愛知県安城市和泉町周辺には、天明の飢饉(1782~1785年)の頃、貧困から逃れるために編み出された、全国に類をみない独特の手延麺の技法が現在も受け継がれています。江戸時代から続く、この手延技法によって作られる麺の特徴は、こねた小麦粉を細く、一本にして、延ばし続けることです。その長さは「一丈麺」の名の通り、一丈(約3m)にもおよびます。
和泉式古式手延麺工場「和泉そうめん丈山の里」では、夜更けにあかりが灯ります。まず独自の配合でブレンドした小麦粉に、塩水を加えた「こね」の工程です。より美味しい手延麺を作るため、その日の天候や気温によって、塩の量と加水率を微妙に変えるという、隠れた職人技です。
「こね」が終わった生地は熟成を重ね、板状に延ばします。その後、丸状に加工し、ぐるぐると円を描きながらタライに収めていきます。
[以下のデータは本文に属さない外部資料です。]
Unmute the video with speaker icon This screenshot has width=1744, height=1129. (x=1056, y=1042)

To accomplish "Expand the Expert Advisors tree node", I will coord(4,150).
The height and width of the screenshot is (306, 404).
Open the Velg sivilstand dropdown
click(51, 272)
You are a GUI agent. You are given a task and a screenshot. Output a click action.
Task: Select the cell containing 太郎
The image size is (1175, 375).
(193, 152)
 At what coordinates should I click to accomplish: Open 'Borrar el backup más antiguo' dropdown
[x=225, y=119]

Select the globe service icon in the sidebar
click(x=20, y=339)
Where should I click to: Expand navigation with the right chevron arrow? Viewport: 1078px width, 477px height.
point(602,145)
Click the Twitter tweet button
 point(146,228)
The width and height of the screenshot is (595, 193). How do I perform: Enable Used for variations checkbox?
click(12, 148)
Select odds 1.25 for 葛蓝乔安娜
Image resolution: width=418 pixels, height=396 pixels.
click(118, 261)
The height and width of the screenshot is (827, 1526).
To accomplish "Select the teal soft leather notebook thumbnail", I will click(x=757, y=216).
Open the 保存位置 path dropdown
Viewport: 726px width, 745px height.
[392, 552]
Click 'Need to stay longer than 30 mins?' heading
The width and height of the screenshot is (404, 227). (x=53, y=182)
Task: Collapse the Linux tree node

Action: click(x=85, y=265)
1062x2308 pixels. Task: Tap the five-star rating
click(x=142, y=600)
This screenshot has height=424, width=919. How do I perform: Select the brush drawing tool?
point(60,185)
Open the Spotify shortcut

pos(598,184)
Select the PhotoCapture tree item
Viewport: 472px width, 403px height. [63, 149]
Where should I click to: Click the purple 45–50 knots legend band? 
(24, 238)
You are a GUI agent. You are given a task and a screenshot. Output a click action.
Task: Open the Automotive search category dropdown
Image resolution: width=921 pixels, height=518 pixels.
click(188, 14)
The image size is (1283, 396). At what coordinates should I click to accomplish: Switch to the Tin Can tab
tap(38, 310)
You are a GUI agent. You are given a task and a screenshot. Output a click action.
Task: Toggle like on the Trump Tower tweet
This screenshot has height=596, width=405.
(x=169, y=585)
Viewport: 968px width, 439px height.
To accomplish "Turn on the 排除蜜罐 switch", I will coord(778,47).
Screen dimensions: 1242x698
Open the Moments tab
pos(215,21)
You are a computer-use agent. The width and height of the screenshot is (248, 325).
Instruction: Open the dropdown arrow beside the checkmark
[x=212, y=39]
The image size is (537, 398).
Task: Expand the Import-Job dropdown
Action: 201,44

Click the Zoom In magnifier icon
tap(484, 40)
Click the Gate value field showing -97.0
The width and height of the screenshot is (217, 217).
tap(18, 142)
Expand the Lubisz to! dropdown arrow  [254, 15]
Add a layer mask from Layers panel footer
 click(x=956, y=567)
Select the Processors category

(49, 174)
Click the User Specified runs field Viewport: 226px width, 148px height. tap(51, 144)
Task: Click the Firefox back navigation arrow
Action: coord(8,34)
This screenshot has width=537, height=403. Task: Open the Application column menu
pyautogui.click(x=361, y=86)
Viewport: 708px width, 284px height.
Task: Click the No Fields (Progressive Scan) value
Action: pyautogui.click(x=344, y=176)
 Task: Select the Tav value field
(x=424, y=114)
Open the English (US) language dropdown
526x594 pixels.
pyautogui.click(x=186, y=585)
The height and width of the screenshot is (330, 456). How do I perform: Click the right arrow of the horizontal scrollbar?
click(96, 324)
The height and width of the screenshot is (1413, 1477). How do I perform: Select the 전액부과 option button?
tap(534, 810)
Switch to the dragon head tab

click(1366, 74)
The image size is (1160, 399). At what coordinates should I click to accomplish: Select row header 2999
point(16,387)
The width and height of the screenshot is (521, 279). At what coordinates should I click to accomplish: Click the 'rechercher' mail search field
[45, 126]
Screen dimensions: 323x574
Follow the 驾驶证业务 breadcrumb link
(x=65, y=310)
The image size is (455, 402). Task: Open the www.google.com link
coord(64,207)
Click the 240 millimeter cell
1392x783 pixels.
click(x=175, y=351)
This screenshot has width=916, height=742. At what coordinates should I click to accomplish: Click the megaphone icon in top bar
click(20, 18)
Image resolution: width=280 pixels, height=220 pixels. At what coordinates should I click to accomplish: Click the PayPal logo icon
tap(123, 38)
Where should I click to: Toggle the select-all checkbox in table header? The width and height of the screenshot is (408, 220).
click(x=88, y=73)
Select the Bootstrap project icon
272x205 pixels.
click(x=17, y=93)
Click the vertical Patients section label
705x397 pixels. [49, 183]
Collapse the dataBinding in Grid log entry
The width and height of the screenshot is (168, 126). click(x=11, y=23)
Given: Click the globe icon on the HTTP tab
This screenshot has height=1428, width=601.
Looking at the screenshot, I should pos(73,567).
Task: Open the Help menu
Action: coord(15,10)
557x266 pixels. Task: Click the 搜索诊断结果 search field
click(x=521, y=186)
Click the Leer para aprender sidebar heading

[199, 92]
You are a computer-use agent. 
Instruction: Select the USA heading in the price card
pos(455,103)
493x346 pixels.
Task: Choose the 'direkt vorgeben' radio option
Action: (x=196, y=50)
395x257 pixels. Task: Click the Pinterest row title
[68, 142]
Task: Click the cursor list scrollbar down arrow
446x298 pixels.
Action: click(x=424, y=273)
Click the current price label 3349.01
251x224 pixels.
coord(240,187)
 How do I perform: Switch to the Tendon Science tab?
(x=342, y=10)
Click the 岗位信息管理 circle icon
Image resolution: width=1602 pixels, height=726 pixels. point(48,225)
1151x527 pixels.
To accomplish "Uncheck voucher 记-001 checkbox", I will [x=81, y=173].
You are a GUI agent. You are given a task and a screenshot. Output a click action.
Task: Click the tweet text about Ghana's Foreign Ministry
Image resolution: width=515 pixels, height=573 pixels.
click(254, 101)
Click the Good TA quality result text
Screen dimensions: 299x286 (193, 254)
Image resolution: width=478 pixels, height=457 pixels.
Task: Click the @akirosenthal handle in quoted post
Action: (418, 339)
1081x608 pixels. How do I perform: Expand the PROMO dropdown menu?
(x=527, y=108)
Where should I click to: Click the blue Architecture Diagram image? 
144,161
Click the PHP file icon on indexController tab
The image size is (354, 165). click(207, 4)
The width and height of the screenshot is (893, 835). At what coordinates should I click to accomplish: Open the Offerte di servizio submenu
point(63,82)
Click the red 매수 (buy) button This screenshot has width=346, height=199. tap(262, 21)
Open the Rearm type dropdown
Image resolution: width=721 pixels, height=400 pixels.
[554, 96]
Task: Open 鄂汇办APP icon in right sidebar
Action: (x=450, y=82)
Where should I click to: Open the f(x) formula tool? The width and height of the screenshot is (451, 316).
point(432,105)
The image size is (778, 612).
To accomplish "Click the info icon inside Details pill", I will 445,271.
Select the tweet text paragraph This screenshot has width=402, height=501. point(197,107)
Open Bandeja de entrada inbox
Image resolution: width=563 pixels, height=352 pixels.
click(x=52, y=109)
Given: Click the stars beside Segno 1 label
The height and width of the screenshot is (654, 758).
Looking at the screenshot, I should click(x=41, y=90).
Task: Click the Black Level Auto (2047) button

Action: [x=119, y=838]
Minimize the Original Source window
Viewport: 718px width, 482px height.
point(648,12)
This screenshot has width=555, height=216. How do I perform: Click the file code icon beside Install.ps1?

円を描くのがポイントで、その後「かけば」の工程で滑車のロープのように、麺が巻き上げられていく際に、ひねりがかかります。このひねりによって、独特のコシが生まれます。
「かけば」の工程では、麺を2本の女竹(棒)に8の字を描くようにあやがけし、室箱に入れて熟成させます。さらにそれを手で延ばす「こびき」の工程の後、再び熟成させ「かどぼし」の工程でさらに細く長く延ばしていきます。手延麺の要である「こびき」「かどぼし」は、職人の経験による力加減がポイントです。麺は一気に延ばすことはできず、調子を確認しながら時間をかけて延ばしていきます。度重なる熟成によって麺に粘りが出て、美味しくなります。それを乾燥させれば乾麺の完成です。
また、乾燥の後に加湿をする、和泉古式手延麺ならではの「半生もどし」は、乾燥した麺を再び半生の状態にするものです。これはその昔、天日干ししていた麺が夕方に吹く湿気を含んだ三河の東南の風、通称「そうめんの風」によって柔らかく、絹衣のような風合いになったことに由来します。
最後は人の手で麺をまとめて計量し、人の目で品質チェックしながら包装します。機械化が進む工場ですが、手延麺はどの工程に必ず人の手と目が入ります。それにより、夜更けから始まり、全ての作業が終わるのは夕方です。分業ではなくチームですべての工程を手がけるため、「責任感」が生まれます。こうして和泉の歴史や職人のこだわりまで練りこまれた手延麺が、今日も作られています。